Knudson looks for opportunities to offer the horse a reward in exchange for effort, earning respect in the process.

Bob Knudson

Bob Knudson

“If you spur a horse hard, that’s punishment. I don’t like to do that unless a horse just flat ignores me. It goes back to the preparatory command. I like to press, and I push harder if I need to, until I get some respect,” he explains.

If a horse ignores his cues, Knudson makes it a point not to pick at that horse, but uses the amount of pressure needed in order to generate a response.

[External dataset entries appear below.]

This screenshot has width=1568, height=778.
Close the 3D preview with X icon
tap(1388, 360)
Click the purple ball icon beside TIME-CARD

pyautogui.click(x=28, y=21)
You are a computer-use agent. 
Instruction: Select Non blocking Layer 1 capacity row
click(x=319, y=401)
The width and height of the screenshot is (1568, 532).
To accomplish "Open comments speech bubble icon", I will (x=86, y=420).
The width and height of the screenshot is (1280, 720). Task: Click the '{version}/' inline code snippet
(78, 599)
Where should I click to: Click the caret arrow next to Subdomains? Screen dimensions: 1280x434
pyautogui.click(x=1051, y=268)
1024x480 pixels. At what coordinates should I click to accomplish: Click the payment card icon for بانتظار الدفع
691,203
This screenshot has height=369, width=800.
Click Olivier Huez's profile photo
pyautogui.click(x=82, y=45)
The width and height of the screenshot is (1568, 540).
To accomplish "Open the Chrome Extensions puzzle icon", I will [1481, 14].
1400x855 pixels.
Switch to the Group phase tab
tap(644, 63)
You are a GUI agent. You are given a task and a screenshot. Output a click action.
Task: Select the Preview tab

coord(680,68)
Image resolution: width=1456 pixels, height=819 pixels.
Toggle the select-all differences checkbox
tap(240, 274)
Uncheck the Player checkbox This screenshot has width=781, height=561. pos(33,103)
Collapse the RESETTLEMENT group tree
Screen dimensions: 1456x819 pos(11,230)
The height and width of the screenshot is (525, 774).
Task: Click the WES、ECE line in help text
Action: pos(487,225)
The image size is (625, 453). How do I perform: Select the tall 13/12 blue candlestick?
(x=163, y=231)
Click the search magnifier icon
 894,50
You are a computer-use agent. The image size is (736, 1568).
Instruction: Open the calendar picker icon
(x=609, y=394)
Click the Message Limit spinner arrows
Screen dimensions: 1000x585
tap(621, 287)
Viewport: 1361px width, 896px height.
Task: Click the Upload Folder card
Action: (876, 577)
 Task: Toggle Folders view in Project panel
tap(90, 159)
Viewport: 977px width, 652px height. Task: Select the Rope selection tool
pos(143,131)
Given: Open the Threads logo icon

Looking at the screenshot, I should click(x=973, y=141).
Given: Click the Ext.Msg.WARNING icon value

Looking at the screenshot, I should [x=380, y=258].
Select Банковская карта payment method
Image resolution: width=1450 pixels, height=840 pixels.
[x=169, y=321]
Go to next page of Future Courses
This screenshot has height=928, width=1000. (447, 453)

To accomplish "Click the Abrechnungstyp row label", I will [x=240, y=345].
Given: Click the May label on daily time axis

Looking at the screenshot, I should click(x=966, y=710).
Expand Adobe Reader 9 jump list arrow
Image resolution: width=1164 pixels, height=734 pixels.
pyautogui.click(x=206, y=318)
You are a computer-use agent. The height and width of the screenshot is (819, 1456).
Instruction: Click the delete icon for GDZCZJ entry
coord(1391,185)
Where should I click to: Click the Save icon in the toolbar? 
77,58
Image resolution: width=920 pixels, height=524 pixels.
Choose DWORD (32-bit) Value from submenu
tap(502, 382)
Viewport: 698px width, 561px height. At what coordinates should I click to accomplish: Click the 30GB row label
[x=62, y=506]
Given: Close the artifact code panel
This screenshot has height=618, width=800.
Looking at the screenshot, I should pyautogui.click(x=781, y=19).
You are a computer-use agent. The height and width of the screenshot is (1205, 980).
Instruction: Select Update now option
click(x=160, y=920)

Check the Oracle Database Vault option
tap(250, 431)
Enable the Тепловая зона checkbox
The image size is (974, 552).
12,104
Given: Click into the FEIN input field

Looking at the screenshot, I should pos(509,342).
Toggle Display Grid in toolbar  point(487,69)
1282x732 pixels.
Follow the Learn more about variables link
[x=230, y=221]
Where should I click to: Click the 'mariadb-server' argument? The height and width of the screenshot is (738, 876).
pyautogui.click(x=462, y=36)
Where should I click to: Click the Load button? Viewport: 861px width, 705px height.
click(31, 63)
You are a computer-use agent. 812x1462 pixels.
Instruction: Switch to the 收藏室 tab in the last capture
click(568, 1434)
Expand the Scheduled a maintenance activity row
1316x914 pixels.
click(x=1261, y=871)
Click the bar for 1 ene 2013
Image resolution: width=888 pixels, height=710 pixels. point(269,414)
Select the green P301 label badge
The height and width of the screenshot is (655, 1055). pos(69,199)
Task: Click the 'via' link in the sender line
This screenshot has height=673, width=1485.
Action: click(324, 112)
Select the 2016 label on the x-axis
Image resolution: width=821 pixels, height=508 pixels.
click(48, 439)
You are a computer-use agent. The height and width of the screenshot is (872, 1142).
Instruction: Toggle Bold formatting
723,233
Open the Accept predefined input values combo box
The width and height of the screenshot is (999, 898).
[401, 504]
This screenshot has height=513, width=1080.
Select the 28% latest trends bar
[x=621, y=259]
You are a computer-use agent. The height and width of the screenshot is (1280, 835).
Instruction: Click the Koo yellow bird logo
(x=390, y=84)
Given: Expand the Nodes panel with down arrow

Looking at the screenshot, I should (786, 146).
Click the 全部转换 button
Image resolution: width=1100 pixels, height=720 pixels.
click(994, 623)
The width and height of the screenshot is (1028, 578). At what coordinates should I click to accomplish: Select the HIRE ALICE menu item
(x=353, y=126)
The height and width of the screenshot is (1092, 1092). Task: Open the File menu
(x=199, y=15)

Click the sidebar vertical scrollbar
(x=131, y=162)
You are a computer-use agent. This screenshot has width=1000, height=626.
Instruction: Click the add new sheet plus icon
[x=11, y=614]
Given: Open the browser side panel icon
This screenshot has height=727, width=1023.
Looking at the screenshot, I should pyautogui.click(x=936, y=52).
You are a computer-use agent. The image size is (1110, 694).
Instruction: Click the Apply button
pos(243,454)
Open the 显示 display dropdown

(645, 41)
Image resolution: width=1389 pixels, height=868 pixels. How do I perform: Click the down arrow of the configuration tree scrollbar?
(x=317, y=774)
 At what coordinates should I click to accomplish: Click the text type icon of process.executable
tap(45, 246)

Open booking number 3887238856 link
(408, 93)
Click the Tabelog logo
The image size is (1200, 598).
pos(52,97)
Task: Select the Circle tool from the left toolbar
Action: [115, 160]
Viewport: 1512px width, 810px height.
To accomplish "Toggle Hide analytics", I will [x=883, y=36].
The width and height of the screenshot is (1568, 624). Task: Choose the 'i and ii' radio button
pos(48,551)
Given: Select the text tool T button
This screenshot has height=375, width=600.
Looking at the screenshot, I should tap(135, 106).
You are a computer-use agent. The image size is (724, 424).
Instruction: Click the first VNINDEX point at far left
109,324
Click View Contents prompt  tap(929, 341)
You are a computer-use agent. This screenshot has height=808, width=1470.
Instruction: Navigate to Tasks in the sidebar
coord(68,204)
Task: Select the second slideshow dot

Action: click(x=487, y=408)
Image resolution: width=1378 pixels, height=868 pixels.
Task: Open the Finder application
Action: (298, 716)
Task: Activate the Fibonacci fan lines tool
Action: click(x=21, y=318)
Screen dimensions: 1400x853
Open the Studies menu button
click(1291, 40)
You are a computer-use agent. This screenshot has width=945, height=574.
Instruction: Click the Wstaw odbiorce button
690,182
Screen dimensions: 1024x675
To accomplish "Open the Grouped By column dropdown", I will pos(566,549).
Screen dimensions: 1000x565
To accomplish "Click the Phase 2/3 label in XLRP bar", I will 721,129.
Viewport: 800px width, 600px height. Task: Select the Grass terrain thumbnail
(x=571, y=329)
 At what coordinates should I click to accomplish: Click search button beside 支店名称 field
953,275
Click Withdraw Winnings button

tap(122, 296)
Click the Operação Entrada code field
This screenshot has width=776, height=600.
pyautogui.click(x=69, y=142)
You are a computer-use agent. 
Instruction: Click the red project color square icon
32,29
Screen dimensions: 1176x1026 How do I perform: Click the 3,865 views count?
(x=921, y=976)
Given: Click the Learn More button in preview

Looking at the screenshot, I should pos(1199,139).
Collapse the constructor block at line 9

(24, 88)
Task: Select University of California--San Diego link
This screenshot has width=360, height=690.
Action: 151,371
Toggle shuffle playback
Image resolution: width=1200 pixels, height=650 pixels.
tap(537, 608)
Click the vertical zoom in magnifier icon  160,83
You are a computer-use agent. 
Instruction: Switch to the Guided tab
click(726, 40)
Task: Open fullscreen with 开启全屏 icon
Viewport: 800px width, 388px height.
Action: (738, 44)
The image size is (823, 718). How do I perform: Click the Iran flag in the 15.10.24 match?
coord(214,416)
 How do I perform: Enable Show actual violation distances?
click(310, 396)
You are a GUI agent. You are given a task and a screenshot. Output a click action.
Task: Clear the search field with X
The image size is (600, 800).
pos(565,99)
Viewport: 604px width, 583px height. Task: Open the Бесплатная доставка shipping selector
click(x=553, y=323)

“I don’t just poke at him and irritate him. I can push one from the ground with a spur in my hand; I’ve never had to get after one on the ground. I use a spur with no sharp edges. I’ll pull that colt’s nose to me a little bit and push about where the cinch is. If the colt gets away from it a little bit, I’ll release it as a reward. I’m looking for a young horse to find that the comfort zone so he starts looking for that comfort zone where the pressure comes off.”

Knudson emphasizes that horses develop an understanding of pressure and release gradually.

“I don’t ask for any of it all at once. A little step here, and a little more in a day or two until I can just press that spur lightly. Then I go ask for a little more, but keep it real easy for a while. When they give, I release that pressure instantly, and everything gets comfortable. I can pull that horse’s head towards me and the shoulder away, and the ribcage is out of the way so he can turn a lot easier.”